* STATED PROBLEM
Rewrite the material from the line containing "Click the Labels" up to and including the line containing "[x=619, y=303]" as a numbered list, omitting any blank lines.

──────── DATA SHOWN ────────

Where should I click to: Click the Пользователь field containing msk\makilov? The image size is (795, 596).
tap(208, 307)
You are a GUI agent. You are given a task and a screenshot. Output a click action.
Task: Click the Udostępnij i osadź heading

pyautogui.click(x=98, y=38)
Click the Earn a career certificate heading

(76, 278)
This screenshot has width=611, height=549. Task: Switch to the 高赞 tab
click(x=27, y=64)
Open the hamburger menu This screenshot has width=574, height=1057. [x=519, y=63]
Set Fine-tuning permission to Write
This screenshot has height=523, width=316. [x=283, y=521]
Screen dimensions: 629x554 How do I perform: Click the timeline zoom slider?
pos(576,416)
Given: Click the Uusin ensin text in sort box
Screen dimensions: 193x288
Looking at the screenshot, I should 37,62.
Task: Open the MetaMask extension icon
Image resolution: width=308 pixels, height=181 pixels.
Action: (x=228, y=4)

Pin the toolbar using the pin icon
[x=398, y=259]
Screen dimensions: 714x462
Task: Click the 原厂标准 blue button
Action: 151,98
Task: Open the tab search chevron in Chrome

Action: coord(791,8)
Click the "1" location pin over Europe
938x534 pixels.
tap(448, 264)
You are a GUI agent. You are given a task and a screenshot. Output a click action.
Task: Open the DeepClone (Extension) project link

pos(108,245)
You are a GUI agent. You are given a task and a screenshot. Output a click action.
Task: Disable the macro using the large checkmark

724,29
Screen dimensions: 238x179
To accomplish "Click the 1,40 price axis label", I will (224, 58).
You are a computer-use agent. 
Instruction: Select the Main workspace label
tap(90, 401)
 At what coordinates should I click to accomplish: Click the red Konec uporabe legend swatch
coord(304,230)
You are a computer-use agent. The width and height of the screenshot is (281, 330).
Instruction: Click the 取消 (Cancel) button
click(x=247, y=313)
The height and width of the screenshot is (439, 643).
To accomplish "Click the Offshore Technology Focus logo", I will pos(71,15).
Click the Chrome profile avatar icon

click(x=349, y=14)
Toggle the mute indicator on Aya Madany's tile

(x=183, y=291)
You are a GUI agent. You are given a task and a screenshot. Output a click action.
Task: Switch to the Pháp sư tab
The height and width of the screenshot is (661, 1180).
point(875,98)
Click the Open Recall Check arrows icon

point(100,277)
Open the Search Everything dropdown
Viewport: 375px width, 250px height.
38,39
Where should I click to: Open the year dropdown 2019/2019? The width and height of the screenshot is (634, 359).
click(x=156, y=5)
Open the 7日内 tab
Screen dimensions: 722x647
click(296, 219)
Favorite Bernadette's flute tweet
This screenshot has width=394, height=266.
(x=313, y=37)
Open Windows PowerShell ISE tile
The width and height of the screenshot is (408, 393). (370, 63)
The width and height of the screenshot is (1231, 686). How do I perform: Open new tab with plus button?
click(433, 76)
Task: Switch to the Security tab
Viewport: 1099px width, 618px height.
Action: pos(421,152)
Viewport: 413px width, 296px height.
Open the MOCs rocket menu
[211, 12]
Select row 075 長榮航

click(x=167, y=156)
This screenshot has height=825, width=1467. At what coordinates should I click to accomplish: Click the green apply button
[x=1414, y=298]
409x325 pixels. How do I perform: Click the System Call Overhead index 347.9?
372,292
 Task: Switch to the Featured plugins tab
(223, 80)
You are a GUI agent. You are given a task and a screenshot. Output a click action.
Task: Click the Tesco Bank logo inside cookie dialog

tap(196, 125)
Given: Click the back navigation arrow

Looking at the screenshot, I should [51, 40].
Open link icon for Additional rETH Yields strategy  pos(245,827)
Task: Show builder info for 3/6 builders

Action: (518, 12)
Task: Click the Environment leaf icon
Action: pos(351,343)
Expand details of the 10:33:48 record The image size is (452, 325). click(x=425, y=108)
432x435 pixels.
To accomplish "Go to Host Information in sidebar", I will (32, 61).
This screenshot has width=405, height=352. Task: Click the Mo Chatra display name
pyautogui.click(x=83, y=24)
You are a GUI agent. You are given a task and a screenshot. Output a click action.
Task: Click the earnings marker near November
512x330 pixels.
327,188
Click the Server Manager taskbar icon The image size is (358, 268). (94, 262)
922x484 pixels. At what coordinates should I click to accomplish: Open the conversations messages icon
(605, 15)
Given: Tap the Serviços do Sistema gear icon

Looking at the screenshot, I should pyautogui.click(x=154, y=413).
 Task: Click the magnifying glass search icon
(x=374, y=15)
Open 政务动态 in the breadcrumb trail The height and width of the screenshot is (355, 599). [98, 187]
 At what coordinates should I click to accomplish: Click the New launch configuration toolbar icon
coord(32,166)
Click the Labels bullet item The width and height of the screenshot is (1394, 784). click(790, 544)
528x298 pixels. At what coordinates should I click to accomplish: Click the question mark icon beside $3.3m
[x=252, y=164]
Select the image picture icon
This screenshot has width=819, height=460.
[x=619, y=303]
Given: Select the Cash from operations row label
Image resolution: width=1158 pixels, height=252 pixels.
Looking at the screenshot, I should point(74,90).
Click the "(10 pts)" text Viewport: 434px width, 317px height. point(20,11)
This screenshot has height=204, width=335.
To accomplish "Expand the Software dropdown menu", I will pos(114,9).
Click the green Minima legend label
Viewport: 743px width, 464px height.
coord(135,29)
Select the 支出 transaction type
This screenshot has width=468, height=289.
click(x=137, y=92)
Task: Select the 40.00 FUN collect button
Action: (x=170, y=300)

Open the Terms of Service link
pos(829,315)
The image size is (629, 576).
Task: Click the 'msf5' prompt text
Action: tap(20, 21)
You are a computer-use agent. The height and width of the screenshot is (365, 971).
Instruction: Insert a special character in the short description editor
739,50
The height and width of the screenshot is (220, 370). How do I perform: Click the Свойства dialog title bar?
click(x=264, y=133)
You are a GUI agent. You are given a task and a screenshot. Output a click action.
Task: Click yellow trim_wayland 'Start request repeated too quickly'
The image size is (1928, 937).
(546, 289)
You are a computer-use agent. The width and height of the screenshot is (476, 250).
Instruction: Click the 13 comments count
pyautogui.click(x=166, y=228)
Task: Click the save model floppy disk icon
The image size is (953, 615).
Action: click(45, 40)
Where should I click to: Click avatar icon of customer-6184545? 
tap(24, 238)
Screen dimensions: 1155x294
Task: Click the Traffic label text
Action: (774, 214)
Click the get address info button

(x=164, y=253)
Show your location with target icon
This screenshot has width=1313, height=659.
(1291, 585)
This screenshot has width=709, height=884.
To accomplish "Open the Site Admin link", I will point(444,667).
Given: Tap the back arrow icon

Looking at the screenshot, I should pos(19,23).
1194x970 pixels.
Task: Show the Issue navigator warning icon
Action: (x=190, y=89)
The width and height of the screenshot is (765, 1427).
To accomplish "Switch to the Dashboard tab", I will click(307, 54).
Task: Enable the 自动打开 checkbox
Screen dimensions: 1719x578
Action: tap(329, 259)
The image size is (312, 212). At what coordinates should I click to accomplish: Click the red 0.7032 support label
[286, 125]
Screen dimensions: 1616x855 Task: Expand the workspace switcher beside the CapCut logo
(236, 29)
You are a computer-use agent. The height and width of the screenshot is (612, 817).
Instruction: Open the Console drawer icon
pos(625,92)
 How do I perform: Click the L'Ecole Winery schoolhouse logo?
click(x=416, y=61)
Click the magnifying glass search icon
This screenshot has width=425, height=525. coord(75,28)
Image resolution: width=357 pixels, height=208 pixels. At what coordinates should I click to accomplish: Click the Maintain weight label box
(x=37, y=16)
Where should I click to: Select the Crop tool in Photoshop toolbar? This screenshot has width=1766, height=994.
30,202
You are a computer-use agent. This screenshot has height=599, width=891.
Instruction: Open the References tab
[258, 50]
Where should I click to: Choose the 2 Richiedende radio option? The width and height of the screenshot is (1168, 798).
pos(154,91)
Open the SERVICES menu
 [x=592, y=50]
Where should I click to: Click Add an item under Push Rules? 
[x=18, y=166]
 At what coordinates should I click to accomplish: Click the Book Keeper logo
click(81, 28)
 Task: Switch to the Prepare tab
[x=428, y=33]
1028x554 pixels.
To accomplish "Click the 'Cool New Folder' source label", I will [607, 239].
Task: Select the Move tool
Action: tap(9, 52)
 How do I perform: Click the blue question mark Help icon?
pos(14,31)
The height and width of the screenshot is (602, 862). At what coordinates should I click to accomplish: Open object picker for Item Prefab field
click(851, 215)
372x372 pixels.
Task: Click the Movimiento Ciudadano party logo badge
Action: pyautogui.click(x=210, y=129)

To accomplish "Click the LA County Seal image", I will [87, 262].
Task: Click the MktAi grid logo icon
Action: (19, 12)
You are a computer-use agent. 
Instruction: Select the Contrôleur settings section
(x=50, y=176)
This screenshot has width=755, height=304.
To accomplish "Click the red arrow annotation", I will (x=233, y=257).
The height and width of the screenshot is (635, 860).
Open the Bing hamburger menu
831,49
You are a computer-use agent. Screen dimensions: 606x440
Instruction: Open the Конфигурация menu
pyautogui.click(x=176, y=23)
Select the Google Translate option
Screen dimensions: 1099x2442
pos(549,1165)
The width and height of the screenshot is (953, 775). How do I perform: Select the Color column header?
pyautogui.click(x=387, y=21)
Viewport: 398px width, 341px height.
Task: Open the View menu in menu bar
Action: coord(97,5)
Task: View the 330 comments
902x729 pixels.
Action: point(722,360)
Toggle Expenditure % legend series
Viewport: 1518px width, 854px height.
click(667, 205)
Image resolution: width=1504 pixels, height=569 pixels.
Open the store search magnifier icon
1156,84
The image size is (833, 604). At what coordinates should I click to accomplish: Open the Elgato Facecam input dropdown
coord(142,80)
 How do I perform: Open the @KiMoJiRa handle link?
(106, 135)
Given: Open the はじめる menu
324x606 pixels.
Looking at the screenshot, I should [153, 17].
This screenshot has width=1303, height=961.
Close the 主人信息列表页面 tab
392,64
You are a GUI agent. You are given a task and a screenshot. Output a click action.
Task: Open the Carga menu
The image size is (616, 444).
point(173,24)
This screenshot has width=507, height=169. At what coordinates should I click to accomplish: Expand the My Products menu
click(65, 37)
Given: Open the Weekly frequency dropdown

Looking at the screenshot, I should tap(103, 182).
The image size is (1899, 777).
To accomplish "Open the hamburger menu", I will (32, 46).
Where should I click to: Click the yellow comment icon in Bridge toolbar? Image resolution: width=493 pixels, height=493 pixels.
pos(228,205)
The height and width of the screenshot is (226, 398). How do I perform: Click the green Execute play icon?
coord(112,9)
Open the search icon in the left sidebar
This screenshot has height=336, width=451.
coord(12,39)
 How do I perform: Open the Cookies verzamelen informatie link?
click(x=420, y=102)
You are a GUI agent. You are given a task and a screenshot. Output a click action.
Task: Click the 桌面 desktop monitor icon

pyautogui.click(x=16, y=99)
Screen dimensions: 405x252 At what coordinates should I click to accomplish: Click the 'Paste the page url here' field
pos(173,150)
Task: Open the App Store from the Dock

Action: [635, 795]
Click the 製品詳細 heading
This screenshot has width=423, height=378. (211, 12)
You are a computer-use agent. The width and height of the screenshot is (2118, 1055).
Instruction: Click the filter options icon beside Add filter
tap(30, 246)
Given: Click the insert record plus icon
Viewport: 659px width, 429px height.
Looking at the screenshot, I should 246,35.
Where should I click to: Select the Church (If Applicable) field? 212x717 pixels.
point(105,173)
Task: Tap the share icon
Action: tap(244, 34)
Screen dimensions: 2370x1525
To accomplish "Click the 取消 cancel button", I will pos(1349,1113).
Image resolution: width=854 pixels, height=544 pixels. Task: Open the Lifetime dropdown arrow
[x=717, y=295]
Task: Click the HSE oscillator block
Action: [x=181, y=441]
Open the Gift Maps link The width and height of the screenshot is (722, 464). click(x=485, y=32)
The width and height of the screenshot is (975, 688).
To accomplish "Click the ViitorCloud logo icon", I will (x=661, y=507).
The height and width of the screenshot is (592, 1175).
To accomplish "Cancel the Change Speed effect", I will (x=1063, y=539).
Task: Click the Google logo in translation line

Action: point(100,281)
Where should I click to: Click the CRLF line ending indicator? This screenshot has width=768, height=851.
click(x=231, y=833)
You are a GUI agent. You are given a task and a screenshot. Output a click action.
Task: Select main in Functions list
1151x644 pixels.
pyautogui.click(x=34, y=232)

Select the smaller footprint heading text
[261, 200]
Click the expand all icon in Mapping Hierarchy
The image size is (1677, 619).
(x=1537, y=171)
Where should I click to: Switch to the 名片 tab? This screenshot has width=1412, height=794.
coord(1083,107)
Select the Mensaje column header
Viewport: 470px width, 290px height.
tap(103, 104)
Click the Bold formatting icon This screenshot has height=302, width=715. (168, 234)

────────

* ANSWER
1. Click the Labels bullet item The width and height of the screenshot is (1394, 784). click(790, 544)
2. 528x298 pixels. At what coordinates should I click to accomplish: Click the question mark icon beside $3.3m
3. [x=252, y=164]
4. Select the image picture icon
5. This screenshot has width=819, height=460.
6. [x=619, y=303]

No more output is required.